Girls from Years 5-11 learn to make real mobile apps. They work in teams to create an app to solve a real-world problem with assistance from industry mentors. The teams compete against teams from all over the country. If successful, they have the chance to pitch their app in Silicon Valley, USA.  In 2019,our girls developed an app Blue Buddy which provides family members of depression sufferers with the necessary support to allow them to provide care while maintaining their own mental health. Their app is unique in its focus on those who care for and live with someone suffering from this debilitating mental illness.

Blue Buddy Team won the State Finals and was given the opportunity with Tech Girls Movement to travel to Silicon Valley to visit many tech companies and be present for the Technovation World Pitch. To read more about this wonderful opportunity


STEMies Club invites students to define themselves as makers, inventors, and creators. Projects such as responding to a guest speaker by designing and creating different games and artefacts relating to the topic spoken about using LittleBits, which are easy-to-use electronic building blocks. Another project might be film making. Students write scripts, make props and select a platform to create a video. Many use the green screen with Do Ink App while others might use iMovie or Clips.

STEMies Club provides a safe place for students to give ideas ‘a go’ and to learn that it’s OK for things to not work first time. By iterating and making changes to improve designs, students also develop a growth mindset, realising that by persevering and working hard many things can be achieved.

Some examples of the creations can be found by visiting http://tinkeringchild.com/ and search for STEMies, a number of posts can be enjoyed. One particular engaging term was when the girls created STEMville, an amusement park with moving rides! http://tinkeringchild.com/stemville-amusement-park/


TechMate evenings are for girls from Years 4 – Years 6 once a term to spend time with a significant male in their lives to discover the wonders of STEM. This could also work for boys and a significant female in their lives! Some of the activities include enthusiastically coding and navigating Spheros in a Sumo wrestling match, bursting balloons with Blue Bots, coding EV3’s to stop at a pedestrian crossing and reverse park, receiving ‘L’ plates with Pro Bots, programming Alpha (a humanoid robot) to dance and do push-ups! The evening ends with team challenges of designing a carriage to carry a girl/boy around a set course being powered and coded by Sphero.

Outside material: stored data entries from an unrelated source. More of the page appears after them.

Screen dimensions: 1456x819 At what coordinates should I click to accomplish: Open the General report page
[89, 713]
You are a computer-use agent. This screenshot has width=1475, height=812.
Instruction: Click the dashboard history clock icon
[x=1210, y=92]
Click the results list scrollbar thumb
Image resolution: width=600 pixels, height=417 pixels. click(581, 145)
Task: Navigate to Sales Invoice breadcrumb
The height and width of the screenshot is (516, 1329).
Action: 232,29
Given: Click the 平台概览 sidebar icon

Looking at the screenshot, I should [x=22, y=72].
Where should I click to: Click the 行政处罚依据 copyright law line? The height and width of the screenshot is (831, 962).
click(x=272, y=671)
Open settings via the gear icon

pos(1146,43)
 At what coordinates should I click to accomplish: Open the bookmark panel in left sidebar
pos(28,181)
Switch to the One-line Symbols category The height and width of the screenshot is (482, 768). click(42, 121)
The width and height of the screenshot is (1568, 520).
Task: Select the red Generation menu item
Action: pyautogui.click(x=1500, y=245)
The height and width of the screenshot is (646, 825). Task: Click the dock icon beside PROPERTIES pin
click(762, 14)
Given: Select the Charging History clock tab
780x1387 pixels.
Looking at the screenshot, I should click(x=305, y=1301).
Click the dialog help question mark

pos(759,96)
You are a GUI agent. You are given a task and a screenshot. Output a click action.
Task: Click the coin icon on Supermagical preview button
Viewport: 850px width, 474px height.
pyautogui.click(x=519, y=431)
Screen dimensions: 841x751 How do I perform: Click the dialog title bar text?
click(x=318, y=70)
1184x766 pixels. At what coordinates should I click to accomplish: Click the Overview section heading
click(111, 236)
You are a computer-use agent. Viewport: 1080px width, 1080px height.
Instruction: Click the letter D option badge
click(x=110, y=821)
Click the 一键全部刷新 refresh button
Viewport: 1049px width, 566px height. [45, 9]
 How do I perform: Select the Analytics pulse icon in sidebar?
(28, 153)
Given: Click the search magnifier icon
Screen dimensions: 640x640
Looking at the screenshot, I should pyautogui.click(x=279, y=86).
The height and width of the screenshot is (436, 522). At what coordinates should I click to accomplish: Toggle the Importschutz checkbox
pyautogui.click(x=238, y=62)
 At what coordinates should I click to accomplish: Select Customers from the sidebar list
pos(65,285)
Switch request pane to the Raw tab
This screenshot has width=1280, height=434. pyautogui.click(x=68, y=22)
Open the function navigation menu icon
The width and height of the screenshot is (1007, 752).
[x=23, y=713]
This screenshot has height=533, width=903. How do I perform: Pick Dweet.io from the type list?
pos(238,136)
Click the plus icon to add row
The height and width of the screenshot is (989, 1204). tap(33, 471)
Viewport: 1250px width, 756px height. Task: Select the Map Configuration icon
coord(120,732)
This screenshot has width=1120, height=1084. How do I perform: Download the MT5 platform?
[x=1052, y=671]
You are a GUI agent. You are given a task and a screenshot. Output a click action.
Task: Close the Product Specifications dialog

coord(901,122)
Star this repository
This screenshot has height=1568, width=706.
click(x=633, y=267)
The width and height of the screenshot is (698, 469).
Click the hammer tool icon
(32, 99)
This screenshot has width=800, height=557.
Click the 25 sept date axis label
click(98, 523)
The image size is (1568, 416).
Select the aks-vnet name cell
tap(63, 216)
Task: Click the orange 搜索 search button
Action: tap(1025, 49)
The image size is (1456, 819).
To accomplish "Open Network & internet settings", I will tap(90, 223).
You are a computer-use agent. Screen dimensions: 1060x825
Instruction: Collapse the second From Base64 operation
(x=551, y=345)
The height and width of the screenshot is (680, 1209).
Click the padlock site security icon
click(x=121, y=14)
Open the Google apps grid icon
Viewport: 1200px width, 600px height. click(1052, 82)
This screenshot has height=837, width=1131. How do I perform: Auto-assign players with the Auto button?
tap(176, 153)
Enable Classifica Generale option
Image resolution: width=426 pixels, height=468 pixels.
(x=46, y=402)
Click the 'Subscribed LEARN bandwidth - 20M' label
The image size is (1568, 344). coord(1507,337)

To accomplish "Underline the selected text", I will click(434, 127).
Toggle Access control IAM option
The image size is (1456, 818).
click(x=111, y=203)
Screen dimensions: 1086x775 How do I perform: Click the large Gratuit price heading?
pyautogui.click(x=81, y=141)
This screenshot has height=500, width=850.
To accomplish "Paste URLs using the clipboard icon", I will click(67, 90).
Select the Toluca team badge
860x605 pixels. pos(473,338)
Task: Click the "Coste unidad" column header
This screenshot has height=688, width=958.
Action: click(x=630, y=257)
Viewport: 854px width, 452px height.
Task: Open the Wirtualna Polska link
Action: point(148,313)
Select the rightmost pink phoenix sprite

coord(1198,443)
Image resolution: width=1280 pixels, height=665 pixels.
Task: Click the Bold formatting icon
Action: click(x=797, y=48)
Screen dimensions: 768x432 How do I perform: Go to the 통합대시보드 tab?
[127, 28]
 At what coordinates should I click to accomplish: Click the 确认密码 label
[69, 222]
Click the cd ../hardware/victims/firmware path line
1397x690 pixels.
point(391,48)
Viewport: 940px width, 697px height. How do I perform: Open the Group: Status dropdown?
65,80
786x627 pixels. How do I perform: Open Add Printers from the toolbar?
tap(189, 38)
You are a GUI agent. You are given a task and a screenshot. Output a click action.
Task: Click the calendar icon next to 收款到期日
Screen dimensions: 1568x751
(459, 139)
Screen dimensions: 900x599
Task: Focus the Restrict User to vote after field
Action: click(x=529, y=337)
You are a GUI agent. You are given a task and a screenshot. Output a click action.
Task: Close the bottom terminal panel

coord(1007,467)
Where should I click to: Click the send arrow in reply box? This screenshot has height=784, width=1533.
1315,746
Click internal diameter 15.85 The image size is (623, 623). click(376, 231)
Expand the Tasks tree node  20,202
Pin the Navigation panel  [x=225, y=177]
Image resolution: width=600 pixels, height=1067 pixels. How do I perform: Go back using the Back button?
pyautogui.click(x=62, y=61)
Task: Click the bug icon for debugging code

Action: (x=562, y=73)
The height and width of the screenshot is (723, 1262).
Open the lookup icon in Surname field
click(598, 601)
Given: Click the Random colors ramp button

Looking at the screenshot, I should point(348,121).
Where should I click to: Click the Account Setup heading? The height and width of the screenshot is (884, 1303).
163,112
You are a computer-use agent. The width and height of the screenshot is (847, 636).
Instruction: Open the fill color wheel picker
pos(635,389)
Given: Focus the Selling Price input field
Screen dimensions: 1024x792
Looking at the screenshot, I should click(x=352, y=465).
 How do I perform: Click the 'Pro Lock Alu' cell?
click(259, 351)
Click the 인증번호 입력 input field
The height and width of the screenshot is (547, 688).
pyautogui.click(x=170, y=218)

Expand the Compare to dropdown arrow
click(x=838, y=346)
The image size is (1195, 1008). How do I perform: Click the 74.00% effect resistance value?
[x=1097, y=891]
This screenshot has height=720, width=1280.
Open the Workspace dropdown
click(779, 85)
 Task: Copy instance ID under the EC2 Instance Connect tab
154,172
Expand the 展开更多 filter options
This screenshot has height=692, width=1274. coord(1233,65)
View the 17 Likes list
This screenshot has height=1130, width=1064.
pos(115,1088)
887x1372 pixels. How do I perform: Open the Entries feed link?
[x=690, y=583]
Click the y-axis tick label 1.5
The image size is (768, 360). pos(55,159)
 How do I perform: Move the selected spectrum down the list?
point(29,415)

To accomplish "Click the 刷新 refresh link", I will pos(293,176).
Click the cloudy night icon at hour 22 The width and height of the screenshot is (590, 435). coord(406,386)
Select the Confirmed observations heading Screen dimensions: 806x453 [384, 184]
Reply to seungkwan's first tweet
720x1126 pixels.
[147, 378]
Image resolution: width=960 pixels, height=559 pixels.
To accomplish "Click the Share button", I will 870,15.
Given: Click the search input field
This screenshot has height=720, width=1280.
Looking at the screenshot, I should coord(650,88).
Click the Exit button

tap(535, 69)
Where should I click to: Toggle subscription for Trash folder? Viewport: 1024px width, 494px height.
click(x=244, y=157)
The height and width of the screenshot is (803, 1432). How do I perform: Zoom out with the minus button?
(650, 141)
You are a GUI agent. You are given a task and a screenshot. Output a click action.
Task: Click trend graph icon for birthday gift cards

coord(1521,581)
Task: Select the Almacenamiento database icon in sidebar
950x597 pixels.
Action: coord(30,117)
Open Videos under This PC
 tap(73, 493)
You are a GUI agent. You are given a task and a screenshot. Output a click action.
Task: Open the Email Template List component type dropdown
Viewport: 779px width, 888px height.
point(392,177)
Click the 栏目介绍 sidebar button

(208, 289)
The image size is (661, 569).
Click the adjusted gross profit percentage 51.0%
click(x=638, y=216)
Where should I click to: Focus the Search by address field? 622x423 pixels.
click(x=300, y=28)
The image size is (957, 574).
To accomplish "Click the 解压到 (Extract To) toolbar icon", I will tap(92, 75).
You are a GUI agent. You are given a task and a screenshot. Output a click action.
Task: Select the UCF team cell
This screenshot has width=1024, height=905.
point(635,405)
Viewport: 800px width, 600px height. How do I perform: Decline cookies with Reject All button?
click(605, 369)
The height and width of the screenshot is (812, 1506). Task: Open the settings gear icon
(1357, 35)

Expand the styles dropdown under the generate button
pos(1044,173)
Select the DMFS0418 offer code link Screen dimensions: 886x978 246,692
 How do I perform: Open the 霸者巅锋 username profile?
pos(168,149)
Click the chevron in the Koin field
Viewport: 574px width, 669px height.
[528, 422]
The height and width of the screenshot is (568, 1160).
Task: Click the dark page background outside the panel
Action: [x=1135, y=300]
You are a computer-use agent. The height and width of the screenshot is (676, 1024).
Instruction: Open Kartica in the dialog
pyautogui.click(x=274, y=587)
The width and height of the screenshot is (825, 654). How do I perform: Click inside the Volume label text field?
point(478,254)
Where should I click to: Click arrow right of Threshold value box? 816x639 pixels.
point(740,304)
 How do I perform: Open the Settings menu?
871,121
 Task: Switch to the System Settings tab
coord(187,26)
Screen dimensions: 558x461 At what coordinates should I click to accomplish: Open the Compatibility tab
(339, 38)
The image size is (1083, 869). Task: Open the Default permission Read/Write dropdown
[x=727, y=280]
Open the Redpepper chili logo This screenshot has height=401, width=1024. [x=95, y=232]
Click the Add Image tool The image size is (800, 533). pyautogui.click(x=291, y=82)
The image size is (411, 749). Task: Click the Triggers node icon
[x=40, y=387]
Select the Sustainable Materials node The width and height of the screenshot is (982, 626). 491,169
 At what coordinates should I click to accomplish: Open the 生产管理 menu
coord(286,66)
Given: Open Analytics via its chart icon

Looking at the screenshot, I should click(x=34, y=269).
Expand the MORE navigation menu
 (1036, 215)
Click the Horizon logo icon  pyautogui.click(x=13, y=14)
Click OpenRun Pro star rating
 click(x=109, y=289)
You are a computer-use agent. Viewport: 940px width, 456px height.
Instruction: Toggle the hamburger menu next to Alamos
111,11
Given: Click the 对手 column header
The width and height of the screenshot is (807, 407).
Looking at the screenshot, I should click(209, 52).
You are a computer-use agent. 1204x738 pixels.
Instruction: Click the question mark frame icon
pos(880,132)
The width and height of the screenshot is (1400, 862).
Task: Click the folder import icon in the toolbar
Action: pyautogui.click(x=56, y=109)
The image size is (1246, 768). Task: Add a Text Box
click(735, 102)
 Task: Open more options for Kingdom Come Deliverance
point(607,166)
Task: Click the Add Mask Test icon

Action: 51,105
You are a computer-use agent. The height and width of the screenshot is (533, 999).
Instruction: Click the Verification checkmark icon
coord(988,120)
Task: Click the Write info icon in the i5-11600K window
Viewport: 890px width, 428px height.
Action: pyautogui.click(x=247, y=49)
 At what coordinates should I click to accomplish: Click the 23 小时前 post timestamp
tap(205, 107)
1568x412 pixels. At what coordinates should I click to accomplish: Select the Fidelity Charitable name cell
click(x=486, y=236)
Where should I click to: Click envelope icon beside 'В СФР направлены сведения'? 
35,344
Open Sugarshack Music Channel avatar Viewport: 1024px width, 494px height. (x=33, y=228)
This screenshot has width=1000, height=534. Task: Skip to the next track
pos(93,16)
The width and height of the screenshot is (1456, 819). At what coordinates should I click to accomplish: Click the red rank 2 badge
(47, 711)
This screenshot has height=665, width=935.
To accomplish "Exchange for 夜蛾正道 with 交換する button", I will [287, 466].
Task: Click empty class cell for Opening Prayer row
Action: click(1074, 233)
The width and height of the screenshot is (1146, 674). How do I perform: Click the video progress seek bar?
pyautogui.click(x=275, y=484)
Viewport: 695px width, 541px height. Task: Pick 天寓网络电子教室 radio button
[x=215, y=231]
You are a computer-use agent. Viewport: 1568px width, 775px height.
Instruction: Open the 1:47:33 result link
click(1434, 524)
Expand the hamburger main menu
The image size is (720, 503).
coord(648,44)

Another evening, the girls and their ‘mates’ were introduced to the life and times of Reuben Garrett Lucius Goldberg, best known as Rube and for creating the Rube Goldberg Machines. TechMates thought of a simple task to complete and then designed a fun and crazy way of completing the task.

Other evenings TechMates have worked together to make movies using Green Screen technology, building automatons and using syringes to create artefacts with hydraulics. Doing a search on Tinkering Child blog will reveal other exciting evenings.

TechMate provides a time to spend with dad, granddad, brother, uncle or close friend to play, build, create, invent and discover, sometimes with technology and sometimes without and that STEM is for everyone.